- _Written instruction_: Copy the lines below word for word, starting with the line that contains "You are a computer-use agent. Screen dimensions: 1024x512" and ending with the line that contains "Looking at the screenshot, I should tap(176, 326).", both included.

- _Data entries_:
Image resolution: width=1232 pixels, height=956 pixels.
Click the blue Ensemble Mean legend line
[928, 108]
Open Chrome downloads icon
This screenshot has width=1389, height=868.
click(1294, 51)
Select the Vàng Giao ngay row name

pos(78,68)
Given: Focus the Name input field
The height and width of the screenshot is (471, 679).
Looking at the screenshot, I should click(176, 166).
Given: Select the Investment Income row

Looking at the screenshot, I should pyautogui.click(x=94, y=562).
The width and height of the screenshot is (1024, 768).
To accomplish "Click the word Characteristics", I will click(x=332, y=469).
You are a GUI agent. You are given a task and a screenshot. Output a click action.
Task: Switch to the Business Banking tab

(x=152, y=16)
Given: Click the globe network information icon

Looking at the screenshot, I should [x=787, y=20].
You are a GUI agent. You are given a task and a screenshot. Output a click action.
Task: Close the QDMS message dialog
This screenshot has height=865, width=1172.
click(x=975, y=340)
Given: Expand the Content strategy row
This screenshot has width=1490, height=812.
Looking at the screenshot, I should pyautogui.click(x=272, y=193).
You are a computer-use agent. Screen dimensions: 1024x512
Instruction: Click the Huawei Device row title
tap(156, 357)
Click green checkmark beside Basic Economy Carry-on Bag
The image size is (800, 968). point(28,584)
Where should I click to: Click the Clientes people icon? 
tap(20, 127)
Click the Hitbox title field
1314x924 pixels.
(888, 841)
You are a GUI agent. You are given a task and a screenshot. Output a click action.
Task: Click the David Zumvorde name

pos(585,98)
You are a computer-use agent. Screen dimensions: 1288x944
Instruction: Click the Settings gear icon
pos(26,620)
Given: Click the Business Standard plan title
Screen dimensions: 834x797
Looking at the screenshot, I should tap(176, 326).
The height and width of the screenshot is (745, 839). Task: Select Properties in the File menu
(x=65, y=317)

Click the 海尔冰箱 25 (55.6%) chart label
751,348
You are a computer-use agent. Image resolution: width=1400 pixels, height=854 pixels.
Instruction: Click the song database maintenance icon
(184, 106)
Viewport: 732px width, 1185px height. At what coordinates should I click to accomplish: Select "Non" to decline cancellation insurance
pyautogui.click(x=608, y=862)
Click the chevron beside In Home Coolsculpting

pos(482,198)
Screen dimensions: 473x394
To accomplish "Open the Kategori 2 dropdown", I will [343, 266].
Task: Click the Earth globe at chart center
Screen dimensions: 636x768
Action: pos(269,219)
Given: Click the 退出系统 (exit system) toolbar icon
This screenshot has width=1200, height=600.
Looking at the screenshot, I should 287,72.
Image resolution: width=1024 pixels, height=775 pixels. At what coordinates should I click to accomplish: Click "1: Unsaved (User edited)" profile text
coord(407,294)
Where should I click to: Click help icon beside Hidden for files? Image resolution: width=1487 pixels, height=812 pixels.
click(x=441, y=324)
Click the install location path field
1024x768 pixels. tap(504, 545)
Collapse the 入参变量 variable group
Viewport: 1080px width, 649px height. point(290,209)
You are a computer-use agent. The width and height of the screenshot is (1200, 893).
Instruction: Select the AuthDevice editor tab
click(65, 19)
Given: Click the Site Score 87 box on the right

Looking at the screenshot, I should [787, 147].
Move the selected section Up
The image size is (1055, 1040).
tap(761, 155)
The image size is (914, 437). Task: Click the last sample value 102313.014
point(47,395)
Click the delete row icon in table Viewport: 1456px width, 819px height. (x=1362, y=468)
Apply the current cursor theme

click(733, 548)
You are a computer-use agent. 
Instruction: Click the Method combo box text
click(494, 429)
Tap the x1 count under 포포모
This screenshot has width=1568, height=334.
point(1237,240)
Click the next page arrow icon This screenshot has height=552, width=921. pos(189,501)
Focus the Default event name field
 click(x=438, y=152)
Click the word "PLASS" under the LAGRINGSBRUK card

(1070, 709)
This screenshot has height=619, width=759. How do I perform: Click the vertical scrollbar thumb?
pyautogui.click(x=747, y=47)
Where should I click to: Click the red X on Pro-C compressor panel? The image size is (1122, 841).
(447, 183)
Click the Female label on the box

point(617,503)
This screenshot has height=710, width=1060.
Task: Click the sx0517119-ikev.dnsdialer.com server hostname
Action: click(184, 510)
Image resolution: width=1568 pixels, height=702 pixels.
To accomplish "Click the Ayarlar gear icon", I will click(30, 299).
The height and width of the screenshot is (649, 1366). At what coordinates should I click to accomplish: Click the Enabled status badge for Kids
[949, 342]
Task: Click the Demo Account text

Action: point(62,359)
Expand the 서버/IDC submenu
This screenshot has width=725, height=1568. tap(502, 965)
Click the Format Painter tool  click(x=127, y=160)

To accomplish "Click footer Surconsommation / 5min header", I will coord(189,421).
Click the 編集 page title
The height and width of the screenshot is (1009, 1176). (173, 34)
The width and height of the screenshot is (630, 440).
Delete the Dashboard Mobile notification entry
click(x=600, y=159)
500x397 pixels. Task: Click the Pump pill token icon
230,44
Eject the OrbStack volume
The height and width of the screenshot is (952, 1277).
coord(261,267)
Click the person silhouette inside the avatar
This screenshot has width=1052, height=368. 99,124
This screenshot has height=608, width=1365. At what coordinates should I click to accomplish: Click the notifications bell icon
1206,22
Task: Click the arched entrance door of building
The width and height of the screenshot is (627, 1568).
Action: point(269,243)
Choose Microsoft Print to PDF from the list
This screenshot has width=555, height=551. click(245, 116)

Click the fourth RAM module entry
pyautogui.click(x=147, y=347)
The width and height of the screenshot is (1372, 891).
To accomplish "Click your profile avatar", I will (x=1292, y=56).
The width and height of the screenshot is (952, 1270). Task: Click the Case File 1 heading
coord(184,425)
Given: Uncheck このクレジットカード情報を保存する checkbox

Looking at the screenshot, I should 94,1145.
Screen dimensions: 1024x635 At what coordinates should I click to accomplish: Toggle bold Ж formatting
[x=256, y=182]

- _Result of the task_:
You are a computer-use agent. Screen dimensions: 1024x512
Instruction: Click the Huawei Device row title
tap(156, 357)
Click green checkmark beside Basic Economy Carry-on Bag
The image size is (800, 968). point(28,584)
Where should I click to: Click the Clientes people icon? 
tap(20, 127)
Click the Hitbox title field
1314x924 pixels.
(888, 841)
You are a GUI agent. You are given a task and a screenshot. Output a click action.
Task: Click the David Zumvorde name

pos(585,98)
You are a computer-use agent. Screen dimensions: 1288x944
Instruction: Click the Settings gear icon
pos(26,620)
Given: Click the Business Standard plan title
Screen dimensions: 834x797
Looking at the screenshot, I should tap(176, 326).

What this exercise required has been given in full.